4. Use of production capacity - standards and norms.
5. Capital construction. Norms for the development of capital investments.
6. The use of machinery and equipment. Studying needs, developing standards and norms.
7. Financial activities. Norms and norms in production costs.
8. Socio-economic standards and norms.
9. Environmental protection in accordance with regulations.
In addition to constantly used and in all areas of production used - specific norms and standards that apply only to a separate production and depend on the specifics of the process. Sometimes the normative method is used in symbiosis with others, and this often relates to the planning and management of a particular enterprise. The standards in this case are used as planned targets with clear regulation of the costs of all types of resources, and then the volume of finished products should not exceed or be less than those calculated by the standards.
The possibilities in applying the methods under consideration are very, very many. The most progressive in production is the normative accounting method, as well as for calculating the cost of production. In the same way, requirements for materials and raw materials, equipment and cash are everywhere calculated. Almost the entire life of the enterprise includes regulatory methods of management and planning. They help to make accurate economic and engineering calculations in order to form a tense, but real and feasible plan for each production site.
The use of standards is a departure from the "plan of the achieved level", from yesterday in the planning of production activities, when already acquired miscalculations in management and production shortcomings are brought into the rule. Alignment of actual indicators in accordance with standards, determining the level of compliance with the required parameters, finding reserves for increased efficiency, reducing resource consumption - this is possible only with the use of regulatory methods.

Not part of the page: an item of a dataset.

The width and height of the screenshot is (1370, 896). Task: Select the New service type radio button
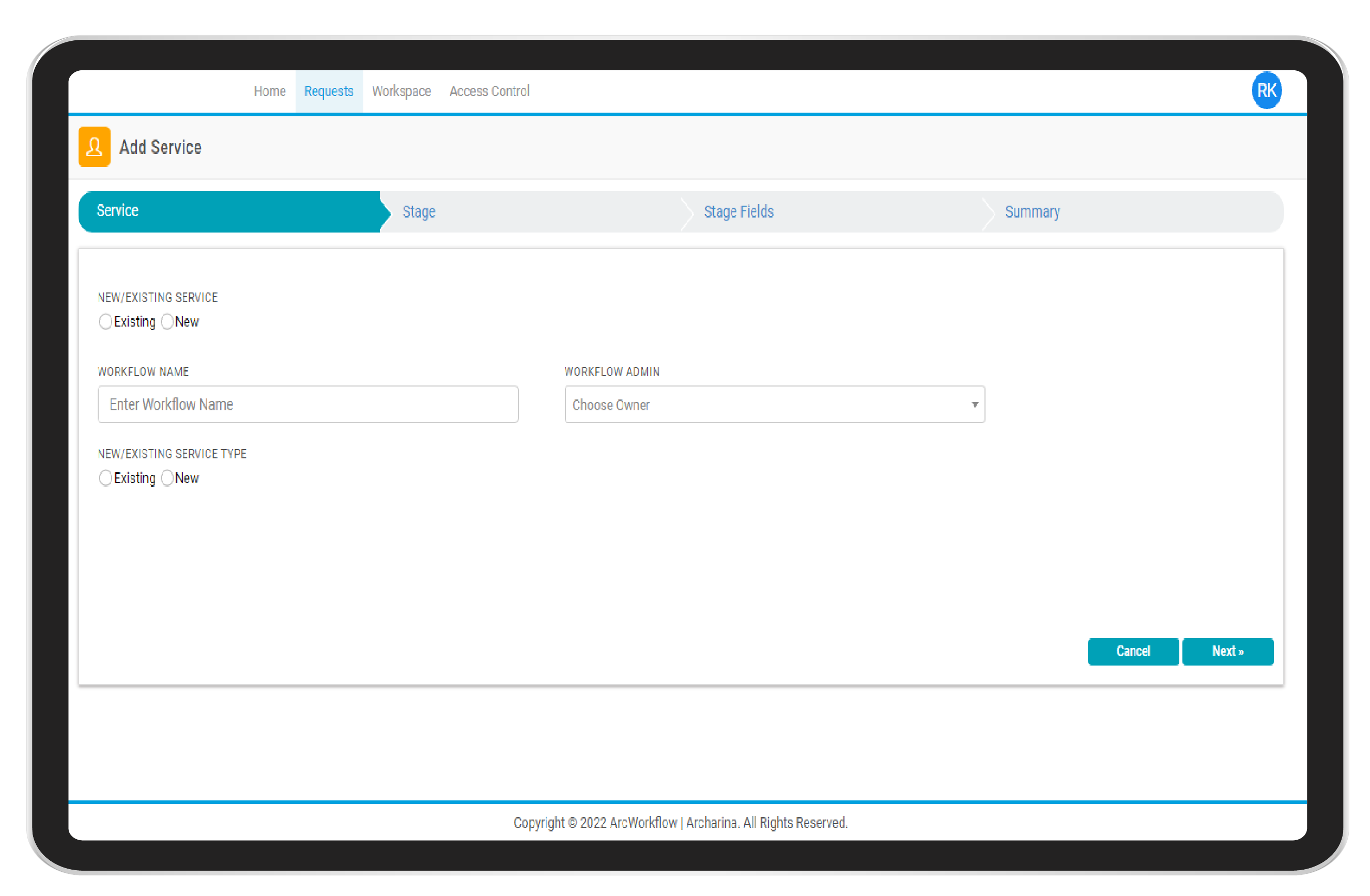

As an example, we can consider the preparation and calculation of costing and costing of finished products. At each enterprise there are applicable standards and norms, on the basis of which it is supposed to act. Not only general guidelines will be required. Not only the consumption of production resources according to the norms and standards for labor. But secondary ones are also needed - standards for the maintenance and repair of equipment, norms for managerial expenses, and many other types. These are all indirect costs, but they also have the same place as the main ones. When costing is calculated for each type of product, a plan is drawn up for the entire enterprise at cost.
Here reserves are also calculated to reduce costs, and for this there are other tools - enlarged or refined calculations. With their help, baseline and planned indicators of cost per unit of finished product for each type are compared. A distribution method is selected by calculating indirect costs. If the enterprise lives yesterday, and the accounting system in management is not debugged or functions poorly, then the indirect costs are allocated either by the hours worked by the employees of the main production, or by machine hours (machine hours), that is, by the operating time of the equipment. Basically, the applicable technologies and production specifics dictate the conditions here, as well as the organization of the accounting policy of this enterprise.